The effort "offers a new interpretation of African-American history focusing on the self-motivated activities of people of African descent to remake themselves and their worlds," says project curator Howard Dodson, who directs The Schomburg Center for Research in Black Culture. As a research unit of The New York Public Library, the center has documented black life and promoted the study and interpretation of black history and culture for nearly 80 years.
Gary Nash, director of The National Center for History in the Schools at University of California, Los Angeles, says the new venture and its ready-made lesson plans for K-12 educators "ought to have a big payoff in the classrooms."
From Sea to Shining Sea
A successful West coast math/music program is now looking to hit the right note on the Gulf coast, as well.

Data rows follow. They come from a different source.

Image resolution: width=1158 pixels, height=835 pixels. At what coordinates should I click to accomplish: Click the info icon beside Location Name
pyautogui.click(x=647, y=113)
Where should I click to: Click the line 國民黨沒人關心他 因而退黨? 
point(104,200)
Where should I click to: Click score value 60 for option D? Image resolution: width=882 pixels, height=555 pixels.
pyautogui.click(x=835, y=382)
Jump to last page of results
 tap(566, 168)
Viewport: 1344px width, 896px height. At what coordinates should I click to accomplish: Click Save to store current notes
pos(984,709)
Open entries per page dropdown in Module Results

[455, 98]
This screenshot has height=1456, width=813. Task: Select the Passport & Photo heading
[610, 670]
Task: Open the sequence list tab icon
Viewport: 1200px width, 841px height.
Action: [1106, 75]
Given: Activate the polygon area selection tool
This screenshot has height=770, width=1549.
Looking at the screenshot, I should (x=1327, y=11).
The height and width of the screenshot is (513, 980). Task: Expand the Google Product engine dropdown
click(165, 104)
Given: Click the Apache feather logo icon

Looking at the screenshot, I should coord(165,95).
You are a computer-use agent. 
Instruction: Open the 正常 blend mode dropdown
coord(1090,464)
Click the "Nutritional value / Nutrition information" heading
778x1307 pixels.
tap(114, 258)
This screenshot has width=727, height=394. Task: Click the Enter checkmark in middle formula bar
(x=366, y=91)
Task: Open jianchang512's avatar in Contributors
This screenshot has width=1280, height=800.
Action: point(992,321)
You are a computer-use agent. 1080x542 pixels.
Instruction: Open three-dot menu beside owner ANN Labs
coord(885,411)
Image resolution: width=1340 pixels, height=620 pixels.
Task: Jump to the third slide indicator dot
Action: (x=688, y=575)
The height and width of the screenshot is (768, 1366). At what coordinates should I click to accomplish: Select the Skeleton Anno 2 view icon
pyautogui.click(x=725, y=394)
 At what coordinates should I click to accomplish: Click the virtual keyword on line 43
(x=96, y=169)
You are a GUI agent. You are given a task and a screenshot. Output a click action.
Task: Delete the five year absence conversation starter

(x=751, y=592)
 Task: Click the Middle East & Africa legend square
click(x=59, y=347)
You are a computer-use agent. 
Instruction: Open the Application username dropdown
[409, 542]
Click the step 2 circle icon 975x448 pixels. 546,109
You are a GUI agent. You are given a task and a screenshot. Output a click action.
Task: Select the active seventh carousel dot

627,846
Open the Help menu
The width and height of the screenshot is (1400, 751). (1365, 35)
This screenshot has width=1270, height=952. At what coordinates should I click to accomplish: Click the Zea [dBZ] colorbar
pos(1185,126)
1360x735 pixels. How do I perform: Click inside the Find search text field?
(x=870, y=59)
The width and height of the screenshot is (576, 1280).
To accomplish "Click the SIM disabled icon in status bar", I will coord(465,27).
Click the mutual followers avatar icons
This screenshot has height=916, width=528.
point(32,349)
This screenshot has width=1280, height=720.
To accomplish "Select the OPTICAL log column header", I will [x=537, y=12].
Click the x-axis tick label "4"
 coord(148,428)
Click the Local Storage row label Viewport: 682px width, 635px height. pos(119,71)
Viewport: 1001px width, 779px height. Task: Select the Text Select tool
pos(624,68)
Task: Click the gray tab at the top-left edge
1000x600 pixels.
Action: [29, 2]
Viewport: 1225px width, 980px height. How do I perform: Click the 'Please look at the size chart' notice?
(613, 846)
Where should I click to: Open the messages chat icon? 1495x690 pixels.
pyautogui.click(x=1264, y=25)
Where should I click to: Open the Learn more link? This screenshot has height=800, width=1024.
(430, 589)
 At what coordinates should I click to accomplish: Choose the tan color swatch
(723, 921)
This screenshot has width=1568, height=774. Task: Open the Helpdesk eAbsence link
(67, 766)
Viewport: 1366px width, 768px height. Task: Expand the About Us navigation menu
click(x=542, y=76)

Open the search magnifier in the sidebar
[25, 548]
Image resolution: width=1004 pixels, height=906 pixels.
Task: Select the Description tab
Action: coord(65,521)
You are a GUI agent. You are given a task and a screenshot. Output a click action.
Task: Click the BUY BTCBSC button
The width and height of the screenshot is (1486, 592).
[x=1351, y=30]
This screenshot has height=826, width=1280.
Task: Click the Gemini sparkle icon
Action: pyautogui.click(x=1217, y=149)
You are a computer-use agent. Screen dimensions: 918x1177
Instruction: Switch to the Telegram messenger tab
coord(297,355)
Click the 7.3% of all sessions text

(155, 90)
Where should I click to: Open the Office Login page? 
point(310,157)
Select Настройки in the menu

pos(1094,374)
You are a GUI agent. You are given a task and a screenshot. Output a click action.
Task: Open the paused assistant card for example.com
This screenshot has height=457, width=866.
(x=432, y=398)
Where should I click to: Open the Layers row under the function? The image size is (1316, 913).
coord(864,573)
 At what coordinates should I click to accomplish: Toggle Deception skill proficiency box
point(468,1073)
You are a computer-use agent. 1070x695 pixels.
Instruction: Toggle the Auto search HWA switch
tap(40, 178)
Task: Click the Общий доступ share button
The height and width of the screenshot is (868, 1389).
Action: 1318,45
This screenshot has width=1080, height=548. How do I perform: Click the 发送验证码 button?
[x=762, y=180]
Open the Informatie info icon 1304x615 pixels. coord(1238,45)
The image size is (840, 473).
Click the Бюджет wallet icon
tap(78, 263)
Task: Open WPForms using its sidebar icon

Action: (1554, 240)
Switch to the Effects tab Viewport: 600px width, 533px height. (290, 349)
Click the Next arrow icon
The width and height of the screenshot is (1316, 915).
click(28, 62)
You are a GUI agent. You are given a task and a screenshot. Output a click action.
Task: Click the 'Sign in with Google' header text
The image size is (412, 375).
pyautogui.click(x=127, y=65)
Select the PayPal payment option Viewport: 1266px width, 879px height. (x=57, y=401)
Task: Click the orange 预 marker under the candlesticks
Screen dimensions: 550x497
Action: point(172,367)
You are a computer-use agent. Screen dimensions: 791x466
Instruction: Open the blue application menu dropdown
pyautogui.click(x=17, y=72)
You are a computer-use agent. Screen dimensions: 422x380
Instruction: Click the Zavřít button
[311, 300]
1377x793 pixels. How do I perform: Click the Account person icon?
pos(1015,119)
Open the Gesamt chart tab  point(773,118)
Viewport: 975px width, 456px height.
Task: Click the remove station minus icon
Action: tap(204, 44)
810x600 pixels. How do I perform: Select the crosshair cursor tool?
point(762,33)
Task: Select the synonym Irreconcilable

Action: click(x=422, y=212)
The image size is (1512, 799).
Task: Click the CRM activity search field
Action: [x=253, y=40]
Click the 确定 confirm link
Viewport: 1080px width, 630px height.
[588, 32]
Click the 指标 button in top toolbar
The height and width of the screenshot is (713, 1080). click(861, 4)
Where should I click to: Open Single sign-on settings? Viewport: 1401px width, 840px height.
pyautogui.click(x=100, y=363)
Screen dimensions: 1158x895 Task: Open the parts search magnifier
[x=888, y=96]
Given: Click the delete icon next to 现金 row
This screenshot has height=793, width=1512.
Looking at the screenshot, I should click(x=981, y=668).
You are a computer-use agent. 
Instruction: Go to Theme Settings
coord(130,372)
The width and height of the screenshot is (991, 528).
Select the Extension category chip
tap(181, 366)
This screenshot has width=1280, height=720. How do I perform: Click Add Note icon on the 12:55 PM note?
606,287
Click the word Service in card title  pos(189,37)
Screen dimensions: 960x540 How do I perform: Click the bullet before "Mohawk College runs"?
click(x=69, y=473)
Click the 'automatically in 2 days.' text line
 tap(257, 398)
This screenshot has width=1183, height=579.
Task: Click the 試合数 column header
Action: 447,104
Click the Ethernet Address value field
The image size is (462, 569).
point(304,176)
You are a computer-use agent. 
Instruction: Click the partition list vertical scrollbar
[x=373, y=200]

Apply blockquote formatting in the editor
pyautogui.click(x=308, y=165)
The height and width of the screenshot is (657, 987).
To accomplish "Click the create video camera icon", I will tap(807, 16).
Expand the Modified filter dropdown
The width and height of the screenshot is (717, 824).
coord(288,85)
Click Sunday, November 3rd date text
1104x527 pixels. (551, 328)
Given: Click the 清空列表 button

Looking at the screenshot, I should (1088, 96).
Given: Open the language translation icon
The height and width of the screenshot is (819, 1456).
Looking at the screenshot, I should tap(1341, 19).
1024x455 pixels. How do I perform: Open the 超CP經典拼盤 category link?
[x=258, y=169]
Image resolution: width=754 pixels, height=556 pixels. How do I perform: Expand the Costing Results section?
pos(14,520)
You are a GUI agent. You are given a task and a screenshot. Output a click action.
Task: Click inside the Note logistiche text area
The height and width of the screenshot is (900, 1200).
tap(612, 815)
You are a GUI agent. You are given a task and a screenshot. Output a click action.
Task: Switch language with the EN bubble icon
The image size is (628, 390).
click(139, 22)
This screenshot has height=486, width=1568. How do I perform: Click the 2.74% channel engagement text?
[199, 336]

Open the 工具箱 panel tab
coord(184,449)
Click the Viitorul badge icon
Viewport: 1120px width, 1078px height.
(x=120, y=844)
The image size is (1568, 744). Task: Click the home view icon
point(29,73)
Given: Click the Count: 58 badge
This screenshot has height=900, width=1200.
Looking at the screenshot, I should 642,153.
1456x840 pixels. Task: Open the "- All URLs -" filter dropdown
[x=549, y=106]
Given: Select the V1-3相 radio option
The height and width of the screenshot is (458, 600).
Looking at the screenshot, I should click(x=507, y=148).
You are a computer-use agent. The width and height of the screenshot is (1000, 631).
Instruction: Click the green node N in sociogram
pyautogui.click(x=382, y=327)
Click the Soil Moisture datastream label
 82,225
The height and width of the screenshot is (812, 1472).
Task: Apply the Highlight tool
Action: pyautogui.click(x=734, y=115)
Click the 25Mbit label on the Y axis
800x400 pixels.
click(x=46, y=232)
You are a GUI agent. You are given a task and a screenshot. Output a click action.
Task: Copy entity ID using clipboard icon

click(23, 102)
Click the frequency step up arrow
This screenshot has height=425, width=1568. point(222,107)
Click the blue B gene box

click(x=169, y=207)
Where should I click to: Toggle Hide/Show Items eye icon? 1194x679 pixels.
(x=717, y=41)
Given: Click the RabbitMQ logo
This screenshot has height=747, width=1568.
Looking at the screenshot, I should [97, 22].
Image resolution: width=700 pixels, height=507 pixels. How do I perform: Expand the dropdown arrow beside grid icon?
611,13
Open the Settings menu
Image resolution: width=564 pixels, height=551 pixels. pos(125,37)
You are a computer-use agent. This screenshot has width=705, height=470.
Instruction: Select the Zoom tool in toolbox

Six years after testing began in California schools, the MIND Institute's Math + Music program, which combines music instruction and computer math games, is expanding to Texas schools.
Based on 30 years of brain research, the program aims to build the brain's spatial temporal reasoning capacity, or the ability to think visually several steps ahead in patterns and pictures. Among students in Grades K-5, the program has helped generate improvements in Stanford 9 test scores; in 2003, 58 percent more students involved in Math + Music tested proficient or higher in math than those not participating. Besides the curriculum and software, the program includes professional development and access to daily status reports.
Schools outside of California and Texas interested in participating in future expansion of the program can join the nonprofit research institute's e-mail list.